A really fun and pleasant movie that was never surprising and extremely fun, start-to-finish. This is a by-the-numbers bildungsroman — two teens, a cool girl next door, a deified older friend, hijinks — and you know exactly what plot points are going to get and they are delivered capably. The script is modern in a way that betrays its theoretical nineties setting (with apologies to the director, Adam Carter Rehmeier, but unless you were really ahead of your time I don't think the Juno-esque bon mots were really that autobiographical!) but is sold so convincingly and brightly by the pair of leads that you don't mind at all.

Does this movie have revelation? I'm not sure about that.
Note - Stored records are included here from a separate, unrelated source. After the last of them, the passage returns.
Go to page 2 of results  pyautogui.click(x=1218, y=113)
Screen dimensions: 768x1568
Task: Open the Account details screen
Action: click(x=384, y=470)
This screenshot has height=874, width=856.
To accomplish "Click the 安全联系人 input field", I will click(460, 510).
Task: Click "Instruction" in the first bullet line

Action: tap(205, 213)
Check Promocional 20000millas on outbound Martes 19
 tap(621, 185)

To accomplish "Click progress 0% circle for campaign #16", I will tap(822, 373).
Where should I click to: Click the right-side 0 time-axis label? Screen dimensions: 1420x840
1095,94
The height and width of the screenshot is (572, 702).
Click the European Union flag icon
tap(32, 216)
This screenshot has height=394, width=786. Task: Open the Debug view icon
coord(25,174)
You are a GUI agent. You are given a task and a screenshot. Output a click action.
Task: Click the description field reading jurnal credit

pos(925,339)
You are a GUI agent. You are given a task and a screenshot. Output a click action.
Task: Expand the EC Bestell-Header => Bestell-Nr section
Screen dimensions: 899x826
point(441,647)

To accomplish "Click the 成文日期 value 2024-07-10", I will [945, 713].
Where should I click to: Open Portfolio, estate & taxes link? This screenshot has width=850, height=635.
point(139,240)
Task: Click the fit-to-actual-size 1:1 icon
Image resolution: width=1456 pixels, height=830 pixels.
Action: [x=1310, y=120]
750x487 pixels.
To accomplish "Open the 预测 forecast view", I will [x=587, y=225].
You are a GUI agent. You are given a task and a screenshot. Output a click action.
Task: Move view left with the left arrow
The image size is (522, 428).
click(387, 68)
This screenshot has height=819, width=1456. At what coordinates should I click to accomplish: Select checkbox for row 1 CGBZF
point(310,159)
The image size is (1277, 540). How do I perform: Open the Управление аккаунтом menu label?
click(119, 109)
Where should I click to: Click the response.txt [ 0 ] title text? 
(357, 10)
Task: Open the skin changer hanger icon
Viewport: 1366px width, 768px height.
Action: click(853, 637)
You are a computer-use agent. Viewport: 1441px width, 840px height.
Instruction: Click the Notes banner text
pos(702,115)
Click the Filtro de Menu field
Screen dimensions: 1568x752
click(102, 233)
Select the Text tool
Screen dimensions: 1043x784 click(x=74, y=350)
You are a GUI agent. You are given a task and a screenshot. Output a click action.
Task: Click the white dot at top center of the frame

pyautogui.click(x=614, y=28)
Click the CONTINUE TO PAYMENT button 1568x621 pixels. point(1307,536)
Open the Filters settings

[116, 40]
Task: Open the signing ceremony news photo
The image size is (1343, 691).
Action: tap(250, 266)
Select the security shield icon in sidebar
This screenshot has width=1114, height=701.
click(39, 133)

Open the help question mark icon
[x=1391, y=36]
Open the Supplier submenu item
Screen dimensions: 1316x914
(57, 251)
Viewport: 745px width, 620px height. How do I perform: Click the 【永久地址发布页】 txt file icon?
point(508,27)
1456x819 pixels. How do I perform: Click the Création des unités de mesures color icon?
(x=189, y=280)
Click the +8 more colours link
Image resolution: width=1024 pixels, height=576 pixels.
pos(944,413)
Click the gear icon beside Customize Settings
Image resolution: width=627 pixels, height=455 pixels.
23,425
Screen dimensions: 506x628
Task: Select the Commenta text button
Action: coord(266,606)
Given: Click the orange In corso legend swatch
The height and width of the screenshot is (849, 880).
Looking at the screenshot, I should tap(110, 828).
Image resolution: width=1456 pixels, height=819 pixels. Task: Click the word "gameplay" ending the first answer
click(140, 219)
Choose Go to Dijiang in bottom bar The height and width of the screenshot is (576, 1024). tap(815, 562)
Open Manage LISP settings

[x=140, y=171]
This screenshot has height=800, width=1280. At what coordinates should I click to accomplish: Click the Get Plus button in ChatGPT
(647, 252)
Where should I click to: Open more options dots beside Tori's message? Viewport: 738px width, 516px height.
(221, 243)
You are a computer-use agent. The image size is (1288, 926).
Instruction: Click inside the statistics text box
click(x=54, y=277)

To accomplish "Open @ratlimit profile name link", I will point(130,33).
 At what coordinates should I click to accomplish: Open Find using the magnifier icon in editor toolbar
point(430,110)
Conor Sherry's performance — and his visceral sense of alienation — has a whiff of the sweet, relatable angst that I loved so much about The Secret History and even the first few bits of The Perks of Being a Wallflower. Much of the center does not hold: Mika Abdalla's character is a little too vacuous and the final few beats are just so neatly wrapped that it's hard to really come away from the movie feeling like it's anything better than a more modern Sandlot (which is not that bad of a final analysis, to be clear!)

(More than anything, this movie reminded me of why I loved Everybody Wants Some!! so much: Linklater created a world that was warm and sweet and anodyne and had you exit that world in a way that felt novel.)